# What this task involves
From the records below, transcribe only the lines running from the one with "Toggle the Set" through the one with "Toggle the lastmod". Keep both of those end lines.

Material provided Start Marker

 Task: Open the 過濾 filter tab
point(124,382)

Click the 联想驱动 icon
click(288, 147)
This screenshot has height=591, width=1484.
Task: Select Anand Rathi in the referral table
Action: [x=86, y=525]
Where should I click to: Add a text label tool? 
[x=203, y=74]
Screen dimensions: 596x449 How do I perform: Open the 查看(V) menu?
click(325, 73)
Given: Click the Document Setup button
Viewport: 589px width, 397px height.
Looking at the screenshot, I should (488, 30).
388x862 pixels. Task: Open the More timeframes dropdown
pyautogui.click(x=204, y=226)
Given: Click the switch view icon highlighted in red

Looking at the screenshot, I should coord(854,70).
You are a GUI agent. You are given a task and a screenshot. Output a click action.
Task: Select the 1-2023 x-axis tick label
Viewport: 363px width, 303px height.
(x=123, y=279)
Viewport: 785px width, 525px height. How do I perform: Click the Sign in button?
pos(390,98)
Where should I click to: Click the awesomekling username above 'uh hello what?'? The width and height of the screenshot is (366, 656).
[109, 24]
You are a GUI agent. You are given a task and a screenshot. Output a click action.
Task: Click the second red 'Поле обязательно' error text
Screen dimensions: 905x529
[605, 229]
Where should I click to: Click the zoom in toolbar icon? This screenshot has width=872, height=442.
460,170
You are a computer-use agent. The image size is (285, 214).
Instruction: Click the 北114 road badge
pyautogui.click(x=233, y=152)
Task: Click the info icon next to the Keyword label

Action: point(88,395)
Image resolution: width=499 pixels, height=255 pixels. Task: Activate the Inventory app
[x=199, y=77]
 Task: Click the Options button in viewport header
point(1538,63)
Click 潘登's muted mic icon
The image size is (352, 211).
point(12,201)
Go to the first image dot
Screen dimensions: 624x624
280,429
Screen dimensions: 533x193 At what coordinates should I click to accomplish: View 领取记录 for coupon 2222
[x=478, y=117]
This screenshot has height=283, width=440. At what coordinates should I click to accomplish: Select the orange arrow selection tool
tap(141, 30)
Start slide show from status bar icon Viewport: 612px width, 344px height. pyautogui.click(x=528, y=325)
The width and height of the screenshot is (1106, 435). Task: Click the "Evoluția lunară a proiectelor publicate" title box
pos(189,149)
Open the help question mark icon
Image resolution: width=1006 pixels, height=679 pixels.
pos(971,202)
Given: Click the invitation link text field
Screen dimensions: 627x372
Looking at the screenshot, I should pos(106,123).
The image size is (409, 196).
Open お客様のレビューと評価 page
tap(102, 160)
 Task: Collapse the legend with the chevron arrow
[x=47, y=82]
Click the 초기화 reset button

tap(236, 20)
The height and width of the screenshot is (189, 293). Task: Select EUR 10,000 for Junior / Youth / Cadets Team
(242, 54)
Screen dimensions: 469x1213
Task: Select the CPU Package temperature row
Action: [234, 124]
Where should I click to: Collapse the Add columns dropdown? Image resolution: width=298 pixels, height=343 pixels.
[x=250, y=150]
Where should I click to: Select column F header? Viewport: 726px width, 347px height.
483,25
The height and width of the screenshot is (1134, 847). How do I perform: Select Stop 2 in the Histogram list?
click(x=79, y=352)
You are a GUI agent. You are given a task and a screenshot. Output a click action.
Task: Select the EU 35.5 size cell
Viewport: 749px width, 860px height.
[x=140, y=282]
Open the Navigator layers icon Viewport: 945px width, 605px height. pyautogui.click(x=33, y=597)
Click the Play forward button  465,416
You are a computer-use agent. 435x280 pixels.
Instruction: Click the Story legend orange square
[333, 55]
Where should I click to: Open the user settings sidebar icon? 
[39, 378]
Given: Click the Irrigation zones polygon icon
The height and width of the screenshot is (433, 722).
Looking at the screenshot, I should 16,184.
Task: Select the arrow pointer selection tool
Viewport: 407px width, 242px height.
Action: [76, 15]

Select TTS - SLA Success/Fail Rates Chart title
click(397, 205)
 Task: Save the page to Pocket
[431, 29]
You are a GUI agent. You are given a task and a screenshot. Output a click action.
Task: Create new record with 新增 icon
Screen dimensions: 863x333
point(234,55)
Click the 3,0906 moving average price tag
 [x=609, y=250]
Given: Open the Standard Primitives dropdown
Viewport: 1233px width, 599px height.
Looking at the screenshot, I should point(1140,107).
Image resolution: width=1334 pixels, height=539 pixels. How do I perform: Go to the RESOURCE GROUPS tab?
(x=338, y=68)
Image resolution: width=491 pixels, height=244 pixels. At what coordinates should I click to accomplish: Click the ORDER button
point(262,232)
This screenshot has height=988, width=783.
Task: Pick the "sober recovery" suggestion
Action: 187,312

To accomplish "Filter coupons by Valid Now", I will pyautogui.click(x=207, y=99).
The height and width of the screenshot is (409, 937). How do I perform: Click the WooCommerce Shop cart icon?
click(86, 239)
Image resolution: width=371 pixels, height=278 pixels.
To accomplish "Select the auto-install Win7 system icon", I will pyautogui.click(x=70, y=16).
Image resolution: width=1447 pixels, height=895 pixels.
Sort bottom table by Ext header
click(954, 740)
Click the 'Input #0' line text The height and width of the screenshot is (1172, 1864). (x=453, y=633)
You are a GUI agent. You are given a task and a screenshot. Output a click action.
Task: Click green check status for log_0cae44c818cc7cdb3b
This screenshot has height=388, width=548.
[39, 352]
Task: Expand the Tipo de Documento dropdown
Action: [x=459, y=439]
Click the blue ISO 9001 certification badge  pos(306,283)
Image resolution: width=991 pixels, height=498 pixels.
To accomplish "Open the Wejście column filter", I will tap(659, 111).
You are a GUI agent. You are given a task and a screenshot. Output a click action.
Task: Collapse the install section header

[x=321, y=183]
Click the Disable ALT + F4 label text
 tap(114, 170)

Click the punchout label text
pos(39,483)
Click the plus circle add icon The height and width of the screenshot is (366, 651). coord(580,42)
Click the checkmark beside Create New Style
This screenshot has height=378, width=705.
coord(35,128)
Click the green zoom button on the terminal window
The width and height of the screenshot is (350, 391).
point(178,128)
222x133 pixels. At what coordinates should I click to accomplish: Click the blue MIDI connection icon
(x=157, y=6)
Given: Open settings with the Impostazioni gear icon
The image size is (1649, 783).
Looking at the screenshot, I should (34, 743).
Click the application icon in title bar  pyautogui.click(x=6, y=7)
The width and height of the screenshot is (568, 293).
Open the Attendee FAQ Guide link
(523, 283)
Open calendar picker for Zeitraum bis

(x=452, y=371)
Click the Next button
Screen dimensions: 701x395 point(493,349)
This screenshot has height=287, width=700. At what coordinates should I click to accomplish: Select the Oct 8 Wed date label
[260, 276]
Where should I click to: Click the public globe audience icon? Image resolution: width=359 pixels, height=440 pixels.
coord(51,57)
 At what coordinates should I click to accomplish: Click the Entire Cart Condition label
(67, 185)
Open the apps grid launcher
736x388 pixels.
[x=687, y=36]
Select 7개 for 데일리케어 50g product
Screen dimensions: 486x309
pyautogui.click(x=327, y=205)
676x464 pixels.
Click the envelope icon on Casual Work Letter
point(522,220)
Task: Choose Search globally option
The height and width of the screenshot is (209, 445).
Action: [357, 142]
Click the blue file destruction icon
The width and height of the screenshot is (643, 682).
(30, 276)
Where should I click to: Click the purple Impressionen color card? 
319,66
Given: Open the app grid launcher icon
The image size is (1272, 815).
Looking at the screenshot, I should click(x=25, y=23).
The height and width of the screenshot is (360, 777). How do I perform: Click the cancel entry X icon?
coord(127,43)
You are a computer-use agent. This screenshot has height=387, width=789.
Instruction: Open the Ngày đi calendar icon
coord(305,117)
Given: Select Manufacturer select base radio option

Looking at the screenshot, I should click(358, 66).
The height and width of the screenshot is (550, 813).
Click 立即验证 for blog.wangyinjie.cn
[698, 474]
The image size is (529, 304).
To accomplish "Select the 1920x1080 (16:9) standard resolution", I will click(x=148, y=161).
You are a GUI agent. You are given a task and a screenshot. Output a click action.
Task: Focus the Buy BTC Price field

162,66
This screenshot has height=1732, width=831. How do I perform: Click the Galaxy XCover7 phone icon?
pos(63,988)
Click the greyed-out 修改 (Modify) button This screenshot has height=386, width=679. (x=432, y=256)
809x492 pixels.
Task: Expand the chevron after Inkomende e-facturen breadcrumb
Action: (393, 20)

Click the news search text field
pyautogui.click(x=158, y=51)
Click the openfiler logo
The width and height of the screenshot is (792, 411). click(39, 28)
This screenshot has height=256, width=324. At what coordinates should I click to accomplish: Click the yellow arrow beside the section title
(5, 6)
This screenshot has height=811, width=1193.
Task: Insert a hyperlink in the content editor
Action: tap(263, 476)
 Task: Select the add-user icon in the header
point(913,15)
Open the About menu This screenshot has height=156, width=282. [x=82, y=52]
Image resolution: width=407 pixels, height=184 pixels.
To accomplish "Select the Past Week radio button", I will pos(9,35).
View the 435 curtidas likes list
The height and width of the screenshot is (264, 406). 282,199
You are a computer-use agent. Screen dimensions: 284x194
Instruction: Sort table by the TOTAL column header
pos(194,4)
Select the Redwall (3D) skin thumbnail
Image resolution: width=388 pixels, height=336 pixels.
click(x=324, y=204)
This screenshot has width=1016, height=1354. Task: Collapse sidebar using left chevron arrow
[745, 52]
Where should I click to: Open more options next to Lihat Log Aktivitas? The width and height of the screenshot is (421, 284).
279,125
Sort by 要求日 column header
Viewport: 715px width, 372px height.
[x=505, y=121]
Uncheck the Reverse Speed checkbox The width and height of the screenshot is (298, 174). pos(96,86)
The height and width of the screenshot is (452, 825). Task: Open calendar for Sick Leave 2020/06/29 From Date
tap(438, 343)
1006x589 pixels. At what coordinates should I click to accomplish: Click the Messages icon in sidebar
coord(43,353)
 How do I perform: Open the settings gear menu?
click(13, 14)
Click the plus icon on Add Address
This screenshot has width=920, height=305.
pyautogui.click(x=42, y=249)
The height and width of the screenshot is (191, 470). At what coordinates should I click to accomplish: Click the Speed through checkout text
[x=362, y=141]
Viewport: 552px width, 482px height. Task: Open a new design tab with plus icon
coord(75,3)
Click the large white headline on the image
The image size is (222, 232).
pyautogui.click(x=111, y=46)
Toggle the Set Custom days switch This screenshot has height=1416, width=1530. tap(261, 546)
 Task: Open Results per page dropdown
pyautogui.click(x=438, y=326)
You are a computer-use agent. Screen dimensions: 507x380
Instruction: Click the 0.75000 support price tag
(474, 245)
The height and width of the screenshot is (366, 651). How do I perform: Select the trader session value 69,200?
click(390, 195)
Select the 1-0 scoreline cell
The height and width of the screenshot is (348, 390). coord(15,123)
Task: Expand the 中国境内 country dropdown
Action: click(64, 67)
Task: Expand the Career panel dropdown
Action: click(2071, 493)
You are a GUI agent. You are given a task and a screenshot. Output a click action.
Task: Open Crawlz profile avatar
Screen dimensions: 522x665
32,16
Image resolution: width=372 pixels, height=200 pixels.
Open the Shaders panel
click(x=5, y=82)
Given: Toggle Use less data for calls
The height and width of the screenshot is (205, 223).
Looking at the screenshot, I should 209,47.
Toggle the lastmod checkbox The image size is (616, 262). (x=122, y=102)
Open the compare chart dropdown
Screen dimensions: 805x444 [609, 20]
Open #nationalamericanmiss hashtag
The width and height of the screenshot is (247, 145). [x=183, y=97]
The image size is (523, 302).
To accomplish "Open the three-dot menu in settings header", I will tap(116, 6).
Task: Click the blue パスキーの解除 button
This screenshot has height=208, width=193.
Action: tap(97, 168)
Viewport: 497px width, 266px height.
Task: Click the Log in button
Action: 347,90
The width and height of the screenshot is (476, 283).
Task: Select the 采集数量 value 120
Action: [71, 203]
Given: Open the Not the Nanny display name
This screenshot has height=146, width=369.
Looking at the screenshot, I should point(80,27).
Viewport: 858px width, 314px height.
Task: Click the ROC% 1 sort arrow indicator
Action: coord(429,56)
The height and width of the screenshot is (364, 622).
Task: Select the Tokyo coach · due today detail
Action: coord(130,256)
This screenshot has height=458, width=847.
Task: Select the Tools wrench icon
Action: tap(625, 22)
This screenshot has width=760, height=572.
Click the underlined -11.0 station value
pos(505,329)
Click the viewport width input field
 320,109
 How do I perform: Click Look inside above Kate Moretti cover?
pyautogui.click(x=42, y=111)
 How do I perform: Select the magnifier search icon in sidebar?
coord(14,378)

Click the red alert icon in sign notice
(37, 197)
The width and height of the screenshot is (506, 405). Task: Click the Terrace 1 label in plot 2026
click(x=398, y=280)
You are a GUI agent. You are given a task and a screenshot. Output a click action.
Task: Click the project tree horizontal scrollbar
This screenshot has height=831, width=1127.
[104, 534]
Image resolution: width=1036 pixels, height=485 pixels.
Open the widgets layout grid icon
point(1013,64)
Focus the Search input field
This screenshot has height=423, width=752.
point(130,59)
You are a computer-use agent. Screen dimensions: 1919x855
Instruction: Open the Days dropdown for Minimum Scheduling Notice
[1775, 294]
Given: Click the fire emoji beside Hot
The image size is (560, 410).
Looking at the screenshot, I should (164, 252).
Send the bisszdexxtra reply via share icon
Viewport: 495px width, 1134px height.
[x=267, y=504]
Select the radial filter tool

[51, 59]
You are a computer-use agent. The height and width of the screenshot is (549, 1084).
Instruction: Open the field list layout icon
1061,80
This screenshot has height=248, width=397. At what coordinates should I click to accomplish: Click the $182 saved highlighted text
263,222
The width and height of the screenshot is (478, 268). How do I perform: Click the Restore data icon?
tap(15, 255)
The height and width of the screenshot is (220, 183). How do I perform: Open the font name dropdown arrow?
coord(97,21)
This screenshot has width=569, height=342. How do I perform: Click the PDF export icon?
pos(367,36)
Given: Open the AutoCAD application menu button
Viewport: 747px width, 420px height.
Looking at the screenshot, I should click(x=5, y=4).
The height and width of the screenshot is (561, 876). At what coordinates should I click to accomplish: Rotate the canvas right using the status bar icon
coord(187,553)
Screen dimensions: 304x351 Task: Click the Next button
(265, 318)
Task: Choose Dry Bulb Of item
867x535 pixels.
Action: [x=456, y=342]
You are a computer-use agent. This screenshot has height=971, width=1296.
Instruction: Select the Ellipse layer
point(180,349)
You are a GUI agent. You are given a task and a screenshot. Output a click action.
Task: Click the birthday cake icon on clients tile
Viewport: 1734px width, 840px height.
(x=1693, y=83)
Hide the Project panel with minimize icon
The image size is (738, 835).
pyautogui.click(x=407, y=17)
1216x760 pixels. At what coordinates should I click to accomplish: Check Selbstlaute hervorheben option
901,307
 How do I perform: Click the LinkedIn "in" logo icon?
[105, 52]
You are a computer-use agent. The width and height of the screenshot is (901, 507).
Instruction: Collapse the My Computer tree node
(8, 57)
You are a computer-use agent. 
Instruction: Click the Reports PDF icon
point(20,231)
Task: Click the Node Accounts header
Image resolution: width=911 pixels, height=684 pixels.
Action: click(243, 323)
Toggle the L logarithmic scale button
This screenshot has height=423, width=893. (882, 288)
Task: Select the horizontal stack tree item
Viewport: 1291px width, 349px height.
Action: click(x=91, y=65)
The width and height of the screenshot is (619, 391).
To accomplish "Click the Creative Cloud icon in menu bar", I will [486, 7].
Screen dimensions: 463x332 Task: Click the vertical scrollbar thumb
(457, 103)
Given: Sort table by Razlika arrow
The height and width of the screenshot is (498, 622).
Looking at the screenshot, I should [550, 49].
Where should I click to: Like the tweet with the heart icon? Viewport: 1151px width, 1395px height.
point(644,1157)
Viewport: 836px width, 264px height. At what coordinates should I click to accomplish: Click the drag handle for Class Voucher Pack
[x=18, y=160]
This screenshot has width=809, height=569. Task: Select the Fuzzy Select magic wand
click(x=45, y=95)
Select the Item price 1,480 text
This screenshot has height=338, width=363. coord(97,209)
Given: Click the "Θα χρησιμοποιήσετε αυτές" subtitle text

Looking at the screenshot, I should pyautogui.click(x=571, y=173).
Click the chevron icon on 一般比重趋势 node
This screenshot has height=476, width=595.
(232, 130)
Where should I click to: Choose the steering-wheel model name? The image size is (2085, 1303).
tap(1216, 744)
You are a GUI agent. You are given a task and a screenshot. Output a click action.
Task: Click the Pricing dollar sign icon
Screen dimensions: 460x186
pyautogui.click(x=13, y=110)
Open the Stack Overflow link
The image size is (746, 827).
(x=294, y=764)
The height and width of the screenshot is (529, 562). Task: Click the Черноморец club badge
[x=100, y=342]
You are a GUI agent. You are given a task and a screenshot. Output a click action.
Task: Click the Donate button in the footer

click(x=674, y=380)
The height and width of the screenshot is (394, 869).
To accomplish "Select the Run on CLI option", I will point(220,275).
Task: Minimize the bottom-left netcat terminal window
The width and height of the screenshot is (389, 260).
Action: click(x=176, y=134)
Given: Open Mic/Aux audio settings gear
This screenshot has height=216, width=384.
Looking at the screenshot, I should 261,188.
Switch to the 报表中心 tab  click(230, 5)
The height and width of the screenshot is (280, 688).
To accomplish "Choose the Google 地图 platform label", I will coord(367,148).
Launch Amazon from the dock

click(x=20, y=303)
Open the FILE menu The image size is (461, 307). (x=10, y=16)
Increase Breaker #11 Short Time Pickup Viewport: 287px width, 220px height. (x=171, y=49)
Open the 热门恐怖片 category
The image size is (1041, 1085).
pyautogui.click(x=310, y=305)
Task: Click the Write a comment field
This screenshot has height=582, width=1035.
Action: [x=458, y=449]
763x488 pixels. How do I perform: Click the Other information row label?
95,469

Material provided End Marker

# Answer box
Toggle the Set Custom days switch This screenshot has height=1416, width=1530. tap(261, 546)
 Task: Open Results per page dropdown
pyautogui.click(x=438, y=326)
You are a computer-use agent. Screen dimensions: 507x380
Instruction: Click the 0.75000 support price tag
(474, 245)
The height and width of the screenshot is (366, 651). How do I perform: Select the trader session value 69,200?
click(390, 195)
Select the 1-0 scoreline cell
The height and width of the screenshot is (348, 390). coord(15,123)
Task: Expand the 中国境内 country dropdown
Action: click(64, 67)
Task: Expand the Career panel dropdown
Action: click(2071, 493)
You are a GUI agent. You are given a task and a screenshot. Output a click action.
Task: Open Crawlz profile avatar
Screen dimensions: 522x665
32,16
Image resolution: width=372 pixels, height=200 pixels.
Open the Shaders panel
click(x=5, y=82)
Given: Toggle Use less data for calls
The height and width of the screenshot is (205, 223).
Looking at the screenshot, I should 209,47.
Toggle the lastmod checkbox The image size is (616, 262). (x=122, y=102)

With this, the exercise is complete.